Stored data
┄┄┄┄┄┄

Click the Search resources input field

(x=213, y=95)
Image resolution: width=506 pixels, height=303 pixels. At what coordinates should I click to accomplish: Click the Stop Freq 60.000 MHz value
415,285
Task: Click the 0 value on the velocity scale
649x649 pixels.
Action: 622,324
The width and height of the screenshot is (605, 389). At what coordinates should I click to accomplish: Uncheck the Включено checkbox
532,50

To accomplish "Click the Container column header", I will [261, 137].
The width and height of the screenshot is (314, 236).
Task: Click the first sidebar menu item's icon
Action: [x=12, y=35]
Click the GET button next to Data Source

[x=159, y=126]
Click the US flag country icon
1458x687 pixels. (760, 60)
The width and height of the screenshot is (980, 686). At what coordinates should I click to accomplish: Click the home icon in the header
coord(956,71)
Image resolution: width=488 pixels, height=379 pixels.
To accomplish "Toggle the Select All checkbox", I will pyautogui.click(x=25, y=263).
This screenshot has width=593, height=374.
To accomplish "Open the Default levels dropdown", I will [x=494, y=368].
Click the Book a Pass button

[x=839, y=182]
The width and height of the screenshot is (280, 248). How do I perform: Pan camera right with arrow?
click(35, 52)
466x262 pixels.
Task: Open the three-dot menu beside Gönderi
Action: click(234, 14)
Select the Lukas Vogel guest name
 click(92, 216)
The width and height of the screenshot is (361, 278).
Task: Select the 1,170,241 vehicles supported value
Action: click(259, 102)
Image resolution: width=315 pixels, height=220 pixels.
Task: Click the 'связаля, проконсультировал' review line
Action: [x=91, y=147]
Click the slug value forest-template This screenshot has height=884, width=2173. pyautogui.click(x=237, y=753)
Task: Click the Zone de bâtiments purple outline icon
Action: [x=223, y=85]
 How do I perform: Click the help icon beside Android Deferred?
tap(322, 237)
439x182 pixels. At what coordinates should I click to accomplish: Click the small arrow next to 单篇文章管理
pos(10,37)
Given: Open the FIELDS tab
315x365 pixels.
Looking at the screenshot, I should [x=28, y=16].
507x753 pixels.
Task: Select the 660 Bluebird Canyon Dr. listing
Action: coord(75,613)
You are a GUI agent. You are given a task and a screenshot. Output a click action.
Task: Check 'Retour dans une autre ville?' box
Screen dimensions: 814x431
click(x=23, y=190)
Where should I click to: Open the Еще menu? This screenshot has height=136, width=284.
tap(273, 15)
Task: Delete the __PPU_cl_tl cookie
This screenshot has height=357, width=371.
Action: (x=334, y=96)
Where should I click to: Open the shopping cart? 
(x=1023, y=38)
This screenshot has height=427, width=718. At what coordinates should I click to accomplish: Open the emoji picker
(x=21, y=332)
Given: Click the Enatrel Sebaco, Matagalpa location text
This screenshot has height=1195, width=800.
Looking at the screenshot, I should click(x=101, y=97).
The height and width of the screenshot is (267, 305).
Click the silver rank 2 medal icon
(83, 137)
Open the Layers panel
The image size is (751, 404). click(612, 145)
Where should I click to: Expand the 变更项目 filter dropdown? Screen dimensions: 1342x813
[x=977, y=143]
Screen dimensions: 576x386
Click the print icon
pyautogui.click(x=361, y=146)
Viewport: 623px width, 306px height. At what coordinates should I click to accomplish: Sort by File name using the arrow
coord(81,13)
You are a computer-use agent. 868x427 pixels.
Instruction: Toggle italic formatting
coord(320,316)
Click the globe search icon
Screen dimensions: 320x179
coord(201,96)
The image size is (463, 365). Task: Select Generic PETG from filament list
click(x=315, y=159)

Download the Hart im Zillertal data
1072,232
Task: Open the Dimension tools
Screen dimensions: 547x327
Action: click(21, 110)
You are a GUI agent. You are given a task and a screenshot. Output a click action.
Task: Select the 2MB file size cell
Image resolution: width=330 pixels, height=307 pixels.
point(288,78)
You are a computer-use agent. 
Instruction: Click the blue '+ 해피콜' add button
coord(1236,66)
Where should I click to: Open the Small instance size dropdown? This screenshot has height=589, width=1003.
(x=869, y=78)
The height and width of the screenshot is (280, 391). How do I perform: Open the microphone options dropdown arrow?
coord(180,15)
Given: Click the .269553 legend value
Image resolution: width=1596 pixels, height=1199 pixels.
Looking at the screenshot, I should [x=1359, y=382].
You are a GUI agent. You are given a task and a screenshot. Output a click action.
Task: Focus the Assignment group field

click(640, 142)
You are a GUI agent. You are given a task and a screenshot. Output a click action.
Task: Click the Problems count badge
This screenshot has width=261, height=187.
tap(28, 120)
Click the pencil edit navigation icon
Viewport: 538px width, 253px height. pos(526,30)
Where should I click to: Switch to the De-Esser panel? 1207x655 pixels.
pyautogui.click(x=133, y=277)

┄┄┄┄┄┄

▶ EXERCISE BRIEF:
Pull each line containing "computer" from the records.

▶ SOLUTION TO THE EXERCISE:
You are a computer-use agent. 868x427 pixels.
You are a computer-use agent. 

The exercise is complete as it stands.